---- Records provided

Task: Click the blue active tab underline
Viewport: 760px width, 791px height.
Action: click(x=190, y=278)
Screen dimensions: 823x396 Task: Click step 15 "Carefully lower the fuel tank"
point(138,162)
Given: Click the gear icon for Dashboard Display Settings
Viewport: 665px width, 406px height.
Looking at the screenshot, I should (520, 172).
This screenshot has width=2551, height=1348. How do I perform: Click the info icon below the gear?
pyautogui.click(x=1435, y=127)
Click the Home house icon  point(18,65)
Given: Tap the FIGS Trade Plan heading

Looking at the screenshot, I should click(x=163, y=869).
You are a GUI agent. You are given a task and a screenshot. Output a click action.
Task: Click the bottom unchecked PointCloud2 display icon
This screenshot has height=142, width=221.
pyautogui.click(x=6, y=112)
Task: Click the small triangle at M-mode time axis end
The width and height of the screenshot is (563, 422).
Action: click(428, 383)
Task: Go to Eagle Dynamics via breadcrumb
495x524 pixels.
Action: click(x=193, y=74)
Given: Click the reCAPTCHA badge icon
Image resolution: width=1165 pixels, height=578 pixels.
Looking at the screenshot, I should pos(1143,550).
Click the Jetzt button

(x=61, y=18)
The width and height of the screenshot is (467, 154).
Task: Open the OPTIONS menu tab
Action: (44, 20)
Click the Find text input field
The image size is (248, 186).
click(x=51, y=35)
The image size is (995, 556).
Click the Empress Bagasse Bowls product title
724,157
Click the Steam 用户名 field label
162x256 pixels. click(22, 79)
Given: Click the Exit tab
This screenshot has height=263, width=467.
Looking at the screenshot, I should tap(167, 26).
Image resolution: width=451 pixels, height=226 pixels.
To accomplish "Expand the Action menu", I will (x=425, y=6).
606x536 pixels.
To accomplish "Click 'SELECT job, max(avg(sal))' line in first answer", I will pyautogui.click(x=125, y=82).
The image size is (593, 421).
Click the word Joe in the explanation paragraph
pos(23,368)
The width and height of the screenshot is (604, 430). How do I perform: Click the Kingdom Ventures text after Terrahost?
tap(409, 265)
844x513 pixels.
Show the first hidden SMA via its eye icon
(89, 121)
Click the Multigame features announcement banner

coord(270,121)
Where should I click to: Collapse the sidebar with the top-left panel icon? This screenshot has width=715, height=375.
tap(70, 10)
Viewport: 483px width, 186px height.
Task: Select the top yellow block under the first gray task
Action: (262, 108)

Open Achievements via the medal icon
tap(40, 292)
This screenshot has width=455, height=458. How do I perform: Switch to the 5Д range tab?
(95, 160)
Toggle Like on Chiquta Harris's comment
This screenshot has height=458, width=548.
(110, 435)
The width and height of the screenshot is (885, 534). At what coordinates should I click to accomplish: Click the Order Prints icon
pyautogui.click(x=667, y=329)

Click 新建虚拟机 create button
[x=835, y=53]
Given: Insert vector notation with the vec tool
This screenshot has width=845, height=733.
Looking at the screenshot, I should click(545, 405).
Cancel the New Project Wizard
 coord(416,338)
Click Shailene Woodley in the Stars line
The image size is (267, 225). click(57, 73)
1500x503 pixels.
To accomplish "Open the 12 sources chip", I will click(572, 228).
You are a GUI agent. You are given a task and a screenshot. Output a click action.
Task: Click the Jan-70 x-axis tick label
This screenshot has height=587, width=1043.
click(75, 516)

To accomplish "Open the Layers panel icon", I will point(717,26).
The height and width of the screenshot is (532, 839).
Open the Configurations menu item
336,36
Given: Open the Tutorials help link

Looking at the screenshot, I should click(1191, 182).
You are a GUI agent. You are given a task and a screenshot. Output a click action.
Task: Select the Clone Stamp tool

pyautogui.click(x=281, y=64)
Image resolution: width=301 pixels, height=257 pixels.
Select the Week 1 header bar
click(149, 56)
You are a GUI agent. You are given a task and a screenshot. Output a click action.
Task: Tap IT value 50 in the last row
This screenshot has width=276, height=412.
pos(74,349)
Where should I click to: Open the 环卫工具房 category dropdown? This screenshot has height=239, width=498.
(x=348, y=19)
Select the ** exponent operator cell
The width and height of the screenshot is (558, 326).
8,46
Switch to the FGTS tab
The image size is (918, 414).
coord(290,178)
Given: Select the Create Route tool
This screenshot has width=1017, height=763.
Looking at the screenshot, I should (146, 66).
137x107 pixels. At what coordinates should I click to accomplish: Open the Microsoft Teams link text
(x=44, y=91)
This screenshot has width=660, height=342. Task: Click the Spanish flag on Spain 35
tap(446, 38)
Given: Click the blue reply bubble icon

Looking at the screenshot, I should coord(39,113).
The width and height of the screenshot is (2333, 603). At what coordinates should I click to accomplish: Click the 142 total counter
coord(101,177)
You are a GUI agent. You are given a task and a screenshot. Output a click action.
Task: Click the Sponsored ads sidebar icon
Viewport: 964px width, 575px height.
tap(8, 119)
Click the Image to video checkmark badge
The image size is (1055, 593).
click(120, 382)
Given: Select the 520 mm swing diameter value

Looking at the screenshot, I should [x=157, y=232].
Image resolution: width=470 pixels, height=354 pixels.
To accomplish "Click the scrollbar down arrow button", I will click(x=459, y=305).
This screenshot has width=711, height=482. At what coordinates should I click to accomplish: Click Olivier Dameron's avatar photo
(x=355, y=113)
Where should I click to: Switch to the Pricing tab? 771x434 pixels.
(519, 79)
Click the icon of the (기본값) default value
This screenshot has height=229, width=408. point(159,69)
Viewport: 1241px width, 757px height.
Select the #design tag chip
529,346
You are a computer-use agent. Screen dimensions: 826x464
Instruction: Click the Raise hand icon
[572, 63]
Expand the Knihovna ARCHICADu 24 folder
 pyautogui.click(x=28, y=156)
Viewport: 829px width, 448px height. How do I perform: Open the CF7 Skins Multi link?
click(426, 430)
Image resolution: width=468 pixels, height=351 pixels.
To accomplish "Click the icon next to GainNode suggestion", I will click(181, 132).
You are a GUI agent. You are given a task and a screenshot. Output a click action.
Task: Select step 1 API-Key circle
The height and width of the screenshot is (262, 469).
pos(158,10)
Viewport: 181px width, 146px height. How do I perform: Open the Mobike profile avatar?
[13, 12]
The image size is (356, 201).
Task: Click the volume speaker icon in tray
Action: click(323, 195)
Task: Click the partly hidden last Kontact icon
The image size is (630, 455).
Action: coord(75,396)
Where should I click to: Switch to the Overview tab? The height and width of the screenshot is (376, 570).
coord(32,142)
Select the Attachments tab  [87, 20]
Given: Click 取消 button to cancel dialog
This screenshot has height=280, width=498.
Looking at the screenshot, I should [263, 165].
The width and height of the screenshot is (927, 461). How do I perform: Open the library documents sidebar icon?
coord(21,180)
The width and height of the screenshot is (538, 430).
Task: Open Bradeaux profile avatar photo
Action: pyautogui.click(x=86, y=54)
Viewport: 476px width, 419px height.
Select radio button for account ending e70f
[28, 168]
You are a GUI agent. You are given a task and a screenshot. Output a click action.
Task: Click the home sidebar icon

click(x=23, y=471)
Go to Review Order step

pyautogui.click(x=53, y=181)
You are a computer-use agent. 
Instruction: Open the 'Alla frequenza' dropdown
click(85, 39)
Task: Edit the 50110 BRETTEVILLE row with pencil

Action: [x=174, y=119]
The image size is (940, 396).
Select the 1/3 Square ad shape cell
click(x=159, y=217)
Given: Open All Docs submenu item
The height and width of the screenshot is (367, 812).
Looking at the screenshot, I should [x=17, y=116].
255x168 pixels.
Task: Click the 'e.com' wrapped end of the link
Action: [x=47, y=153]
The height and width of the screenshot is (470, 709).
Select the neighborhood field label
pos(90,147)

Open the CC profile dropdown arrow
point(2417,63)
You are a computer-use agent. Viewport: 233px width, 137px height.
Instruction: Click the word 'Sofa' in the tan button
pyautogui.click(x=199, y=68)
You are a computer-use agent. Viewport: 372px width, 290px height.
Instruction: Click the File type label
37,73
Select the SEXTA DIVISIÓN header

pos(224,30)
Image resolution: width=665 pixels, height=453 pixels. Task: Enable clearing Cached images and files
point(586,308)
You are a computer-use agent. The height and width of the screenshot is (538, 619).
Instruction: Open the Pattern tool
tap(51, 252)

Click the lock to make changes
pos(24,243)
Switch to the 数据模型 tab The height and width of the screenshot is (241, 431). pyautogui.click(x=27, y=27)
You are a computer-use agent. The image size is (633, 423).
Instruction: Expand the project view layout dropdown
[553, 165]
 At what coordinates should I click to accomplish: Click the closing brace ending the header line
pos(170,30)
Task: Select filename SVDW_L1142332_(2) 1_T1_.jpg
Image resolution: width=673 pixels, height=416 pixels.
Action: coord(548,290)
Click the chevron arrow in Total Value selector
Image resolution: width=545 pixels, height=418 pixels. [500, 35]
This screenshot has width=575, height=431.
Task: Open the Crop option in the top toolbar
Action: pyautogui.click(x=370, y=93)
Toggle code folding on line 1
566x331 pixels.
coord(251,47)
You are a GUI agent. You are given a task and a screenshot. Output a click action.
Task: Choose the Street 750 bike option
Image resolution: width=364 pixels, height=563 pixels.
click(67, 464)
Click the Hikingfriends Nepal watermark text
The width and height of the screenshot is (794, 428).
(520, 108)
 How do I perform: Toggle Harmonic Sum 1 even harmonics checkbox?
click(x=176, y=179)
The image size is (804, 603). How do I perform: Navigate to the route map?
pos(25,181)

--------

Exercise directions:
Tally the lines of the rows above that contain the string "badge", matching case exactly. Give only the number.

Result of this exercise:
2